As I entered Room 88, three Frenchmen, who had ascended in the lift, followed me in.

Madame was writing a letter, while Duperré was in the act of lighting a cigarette. We started in surprise, for next instant we all three found ourselves under arrest; the well-dressed strangers being officers of the Sûreté. One of them was the man in the white spats who had been attracted by Madame in the Bois.

“Arrest!” gasped Duperré.

As he did so, an undersized, rather shabbily-dressed man of sixty or so put his head into the door inquisitively, and realizing that something unpleasant was occurring, quickly withdrew and disappeared. I saw that he exchanged with Duperré a glance of recognition combined with apprehension, and concluded that it was the man Heydenryck, the dealer in stolen gems.

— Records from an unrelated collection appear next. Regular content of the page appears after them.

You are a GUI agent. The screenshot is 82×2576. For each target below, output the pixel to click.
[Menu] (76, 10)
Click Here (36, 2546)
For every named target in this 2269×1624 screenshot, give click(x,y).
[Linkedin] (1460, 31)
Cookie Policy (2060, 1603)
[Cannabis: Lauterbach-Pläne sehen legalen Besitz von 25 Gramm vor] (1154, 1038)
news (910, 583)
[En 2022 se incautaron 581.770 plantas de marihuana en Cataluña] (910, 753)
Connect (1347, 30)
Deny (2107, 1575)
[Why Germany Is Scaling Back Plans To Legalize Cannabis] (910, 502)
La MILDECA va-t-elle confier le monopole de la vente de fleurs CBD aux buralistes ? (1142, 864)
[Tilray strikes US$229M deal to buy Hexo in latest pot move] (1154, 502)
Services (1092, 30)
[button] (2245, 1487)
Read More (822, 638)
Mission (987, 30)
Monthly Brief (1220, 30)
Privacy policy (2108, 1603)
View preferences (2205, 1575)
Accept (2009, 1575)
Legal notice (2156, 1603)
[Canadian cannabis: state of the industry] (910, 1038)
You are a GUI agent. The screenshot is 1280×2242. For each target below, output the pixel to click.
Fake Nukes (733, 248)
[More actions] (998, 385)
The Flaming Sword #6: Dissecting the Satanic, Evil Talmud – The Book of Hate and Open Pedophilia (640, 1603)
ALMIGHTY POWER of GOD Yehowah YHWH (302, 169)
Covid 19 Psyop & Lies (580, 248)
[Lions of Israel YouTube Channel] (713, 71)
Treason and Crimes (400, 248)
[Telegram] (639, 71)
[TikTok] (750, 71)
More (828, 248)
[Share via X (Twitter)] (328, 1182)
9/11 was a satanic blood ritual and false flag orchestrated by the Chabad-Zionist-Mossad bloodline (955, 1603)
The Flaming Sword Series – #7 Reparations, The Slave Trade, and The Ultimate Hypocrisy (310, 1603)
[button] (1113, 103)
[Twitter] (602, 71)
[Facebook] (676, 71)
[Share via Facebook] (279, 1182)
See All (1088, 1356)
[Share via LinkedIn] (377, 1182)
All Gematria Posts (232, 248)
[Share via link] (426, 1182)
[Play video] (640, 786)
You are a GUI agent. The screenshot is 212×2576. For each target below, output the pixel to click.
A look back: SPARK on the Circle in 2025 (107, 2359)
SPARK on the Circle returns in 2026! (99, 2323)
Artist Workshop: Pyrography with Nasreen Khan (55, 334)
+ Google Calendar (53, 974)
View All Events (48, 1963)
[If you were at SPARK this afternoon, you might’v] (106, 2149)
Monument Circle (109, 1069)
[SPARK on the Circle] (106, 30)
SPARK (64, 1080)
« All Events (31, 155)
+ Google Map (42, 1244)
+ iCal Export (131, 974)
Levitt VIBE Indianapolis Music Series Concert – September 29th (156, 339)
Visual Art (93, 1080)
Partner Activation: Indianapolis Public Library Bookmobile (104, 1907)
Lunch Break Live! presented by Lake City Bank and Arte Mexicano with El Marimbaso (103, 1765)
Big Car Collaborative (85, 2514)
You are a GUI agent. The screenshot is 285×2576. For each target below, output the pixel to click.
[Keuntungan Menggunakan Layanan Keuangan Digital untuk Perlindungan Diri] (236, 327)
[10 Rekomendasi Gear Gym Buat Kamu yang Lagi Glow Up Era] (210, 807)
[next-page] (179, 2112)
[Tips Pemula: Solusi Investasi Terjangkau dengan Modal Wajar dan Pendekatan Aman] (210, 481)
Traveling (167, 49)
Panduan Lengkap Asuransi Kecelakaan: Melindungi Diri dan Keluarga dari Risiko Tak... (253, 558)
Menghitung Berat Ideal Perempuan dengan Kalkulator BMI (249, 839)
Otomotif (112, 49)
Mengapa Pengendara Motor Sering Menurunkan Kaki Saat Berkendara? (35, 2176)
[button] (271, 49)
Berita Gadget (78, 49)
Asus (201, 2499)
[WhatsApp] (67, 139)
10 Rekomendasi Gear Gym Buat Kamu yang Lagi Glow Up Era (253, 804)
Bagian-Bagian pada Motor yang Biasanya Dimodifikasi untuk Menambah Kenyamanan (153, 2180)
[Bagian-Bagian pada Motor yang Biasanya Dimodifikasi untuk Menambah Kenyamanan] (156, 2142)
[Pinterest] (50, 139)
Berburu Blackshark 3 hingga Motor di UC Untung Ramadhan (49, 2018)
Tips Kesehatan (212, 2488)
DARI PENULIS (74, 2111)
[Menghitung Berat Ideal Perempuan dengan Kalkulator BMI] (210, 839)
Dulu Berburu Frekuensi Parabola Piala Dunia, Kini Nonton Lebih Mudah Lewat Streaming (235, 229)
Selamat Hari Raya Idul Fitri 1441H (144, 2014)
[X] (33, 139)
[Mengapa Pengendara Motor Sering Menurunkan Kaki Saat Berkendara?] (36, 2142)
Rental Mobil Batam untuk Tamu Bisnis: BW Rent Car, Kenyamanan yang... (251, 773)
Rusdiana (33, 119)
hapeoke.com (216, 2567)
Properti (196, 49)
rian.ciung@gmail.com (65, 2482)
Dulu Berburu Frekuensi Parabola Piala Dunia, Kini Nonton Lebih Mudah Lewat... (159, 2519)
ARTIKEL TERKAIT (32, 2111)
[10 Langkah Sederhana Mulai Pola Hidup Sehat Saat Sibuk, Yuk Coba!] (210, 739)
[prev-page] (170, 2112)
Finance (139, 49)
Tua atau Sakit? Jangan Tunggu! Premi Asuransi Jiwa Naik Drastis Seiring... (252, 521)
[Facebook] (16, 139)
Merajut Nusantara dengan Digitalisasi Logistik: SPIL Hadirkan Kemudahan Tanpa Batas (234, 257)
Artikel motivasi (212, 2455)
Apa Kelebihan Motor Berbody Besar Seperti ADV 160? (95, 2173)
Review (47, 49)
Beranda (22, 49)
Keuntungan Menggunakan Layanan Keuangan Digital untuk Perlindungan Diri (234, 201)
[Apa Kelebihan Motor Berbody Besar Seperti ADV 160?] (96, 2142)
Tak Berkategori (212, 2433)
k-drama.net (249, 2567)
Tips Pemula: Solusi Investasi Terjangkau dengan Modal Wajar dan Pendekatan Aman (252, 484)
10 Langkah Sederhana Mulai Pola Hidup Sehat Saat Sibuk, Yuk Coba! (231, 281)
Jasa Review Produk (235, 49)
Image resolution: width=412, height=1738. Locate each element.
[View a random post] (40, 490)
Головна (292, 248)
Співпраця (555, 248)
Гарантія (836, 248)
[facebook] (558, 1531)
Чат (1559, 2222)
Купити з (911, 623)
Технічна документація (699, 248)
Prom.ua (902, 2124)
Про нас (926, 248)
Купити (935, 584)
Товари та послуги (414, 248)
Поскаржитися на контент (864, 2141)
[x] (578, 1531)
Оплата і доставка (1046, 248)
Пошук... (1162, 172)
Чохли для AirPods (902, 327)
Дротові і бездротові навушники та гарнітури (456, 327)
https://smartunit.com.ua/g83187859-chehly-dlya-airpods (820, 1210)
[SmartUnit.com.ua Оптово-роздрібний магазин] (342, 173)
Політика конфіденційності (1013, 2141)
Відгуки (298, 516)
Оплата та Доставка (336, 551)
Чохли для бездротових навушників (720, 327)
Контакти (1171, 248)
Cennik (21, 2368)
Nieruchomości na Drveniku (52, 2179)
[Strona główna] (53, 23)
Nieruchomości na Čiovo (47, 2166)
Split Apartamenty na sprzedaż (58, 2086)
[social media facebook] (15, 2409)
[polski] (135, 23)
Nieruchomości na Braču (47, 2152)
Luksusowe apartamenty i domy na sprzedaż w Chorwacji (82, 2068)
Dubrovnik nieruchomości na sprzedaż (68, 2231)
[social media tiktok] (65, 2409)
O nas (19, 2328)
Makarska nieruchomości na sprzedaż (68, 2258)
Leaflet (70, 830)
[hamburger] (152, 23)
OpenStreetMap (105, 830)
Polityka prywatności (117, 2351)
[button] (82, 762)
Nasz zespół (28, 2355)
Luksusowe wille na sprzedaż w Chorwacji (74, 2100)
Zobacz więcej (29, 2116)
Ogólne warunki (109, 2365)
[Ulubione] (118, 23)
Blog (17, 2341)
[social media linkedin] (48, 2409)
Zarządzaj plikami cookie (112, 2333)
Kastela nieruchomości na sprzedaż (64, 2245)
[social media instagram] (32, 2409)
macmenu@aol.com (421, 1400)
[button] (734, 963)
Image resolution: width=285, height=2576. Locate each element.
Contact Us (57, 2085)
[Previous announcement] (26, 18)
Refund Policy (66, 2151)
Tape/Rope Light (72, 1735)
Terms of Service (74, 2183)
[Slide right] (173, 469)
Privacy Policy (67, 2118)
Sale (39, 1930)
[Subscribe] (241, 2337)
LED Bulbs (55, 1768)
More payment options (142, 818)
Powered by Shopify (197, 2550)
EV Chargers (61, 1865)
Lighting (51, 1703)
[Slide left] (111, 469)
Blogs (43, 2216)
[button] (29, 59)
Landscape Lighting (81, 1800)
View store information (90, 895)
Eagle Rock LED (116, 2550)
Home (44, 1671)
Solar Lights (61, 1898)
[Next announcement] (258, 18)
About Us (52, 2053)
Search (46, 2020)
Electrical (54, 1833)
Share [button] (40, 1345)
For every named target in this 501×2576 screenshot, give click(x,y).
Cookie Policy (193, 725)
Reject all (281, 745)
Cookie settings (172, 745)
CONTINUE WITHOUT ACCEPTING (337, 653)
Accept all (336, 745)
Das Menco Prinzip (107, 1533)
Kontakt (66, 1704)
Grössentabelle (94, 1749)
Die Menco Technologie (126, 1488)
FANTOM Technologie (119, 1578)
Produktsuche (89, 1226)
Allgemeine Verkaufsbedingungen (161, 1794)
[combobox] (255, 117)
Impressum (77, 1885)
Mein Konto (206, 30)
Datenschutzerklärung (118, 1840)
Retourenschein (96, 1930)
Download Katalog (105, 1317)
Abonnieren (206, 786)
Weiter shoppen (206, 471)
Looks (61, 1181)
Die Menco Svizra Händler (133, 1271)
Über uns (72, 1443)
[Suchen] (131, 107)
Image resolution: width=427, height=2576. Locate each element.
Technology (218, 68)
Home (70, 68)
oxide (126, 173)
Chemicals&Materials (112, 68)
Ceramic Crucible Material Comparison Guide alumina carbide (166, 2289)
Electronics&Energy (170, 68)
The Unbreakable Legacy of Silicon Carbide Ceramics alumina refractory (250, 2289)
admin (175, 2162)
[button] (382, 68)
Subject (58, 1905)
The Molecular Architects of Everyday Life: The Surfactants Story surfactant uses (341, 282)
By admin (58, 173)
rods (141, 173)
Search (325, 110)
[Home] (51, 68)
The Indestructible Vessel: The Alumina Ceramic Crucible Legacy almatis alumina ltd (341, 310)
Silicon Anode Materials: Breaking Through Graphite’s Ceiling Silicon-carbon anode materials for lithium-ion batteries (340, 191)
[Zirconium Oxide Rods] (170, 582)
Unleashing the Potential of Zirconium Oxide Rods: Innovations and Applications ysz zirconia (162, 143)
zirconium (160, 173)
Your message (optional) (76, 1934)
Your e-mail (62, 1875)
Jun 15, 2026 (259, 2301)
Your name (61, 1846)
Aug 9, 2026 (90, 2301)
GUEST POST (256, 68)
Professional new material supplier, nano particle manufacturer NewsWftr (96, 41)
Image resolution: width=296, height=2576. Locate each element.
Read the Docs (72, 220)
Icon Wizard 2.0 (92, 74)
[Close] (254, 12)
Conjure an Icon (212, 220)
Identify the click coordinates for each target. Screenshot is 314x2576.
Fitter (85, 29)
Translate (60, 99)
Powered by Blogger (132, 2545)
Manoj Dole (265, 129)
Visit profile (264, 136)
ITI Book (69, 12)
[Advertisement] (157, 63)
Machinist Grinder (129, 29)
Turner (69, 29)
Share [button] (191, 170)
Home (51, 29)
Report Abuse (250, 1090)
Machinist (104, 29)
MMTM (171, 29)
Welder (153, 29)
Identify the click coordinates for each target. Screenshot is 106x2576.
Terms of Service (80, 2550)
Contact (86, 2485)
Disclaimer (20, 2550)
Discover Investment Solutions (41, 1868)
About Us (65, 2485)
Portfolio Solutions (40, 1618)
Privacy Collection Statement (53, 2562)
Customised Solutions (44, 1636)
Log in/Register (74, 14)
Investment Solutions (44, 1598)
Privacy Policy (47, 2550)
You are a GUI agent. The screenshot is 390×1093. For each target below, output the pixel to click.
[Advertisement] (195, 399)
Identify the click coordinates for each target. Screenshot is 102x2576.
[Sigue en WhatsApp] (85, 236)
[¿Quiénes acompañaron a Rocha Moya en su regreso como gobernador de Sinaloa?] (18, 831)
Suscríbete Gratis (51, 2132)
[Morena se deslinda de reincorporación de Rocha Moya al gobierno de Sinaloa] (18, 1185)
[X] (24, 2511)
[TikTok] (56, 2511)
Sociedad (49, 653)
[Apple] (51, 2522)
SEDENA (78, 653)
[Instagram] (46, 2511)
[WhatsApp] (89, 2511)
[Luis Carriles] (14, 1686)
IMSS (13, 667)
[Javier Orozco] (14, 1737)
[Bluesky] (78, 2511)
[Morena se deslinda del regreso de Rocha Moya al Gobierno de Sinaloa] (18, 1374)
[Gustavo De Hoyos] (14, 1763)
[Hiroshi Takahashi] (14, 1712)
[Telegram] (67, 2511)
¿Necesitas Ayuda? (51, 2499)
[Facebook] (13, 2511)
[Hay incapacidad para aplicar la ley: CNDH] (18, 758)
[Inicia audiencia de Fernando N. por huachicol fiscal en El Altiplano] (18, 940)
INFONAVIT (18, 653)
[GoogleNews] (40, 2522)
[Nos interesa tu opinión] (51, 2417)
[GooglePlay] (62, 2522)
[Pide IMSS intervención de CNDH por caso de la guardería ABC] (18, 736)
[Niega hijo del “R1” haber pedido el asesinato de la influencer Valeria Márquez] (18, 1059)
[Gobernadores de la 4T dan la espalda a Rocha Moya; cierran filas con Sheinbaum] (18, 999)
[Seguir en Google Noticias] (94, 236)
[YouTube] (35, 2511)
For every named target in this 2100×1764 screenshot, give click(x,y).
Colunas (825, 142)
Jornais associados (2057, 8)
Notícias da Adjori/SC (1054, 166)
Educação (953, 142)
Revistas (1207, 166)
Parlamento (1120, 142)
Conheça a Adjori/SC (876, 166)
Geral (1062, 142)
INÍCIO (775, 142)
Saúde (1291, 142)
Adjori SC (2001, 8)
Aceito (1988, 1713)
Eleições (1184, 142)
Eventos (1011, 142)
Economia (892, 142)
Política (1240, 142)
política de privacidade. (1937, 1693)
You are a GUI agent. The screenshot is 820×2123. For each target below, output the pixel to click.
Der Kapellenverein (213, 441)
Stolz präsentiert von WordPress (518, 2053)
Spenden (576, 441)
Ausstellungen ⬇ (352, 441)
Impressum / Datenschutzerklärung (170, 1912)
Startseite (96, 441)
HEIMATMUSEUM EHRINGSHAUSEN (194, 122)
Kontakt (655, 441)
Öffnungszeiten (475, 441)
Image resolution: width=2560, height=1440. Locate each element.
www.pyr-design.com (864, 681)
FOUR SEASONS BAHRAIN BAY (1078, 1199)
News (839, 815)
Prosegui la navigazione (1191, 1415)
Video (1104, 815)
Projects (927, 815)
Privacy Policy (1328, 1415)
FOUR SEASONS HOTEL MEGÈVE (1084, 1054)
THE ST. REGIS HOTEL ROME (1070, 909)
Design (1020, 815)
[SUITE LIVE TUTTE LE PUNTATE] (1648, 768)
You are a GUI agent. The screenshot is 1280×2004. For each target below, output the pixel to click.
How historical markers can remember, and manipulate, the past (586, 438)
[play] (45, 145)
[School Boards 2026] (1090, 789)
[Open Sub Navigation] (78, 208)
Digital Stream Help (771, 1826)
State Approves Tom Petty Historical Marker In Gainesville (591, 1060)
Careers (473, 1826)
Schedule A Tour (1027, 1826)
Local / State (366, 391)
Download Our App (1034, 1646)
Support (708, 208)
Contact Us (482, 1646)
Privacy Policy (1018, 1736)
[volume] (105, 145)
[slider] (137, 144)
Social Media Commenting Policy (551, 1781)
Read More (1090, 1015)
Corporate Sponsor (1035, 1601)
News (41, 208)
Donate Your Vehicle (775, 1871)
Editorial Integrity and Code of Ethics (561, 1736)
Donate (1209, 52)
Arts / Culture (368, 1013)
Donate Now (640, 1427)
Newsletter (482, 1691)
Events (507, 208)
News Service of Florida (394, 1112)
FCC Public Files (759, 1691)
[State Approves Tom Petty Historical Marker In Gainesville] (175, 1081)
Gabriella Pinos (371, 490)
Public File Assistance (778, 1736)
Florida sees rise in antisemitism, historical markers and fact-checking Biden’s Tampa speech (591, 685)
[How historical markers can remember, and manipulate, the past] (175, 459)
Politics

Meanwhile the elder of the three detectives told us that they had reason to believe that jewelry stolen from a London hotel was in our possession, and that the place would be searched.

“Messieurs, you are quite at liberty to search,” laughed Duperré, treating the affair as a joke. “Here are my keys!”

At once they began to rummage every hole and corner in the room as well as the luggage of both Duperré and his wife. The brown suit-case which was in the wardrobe in the bedroom attracted their attention, but when unlocked was found to contain only a few modern novels.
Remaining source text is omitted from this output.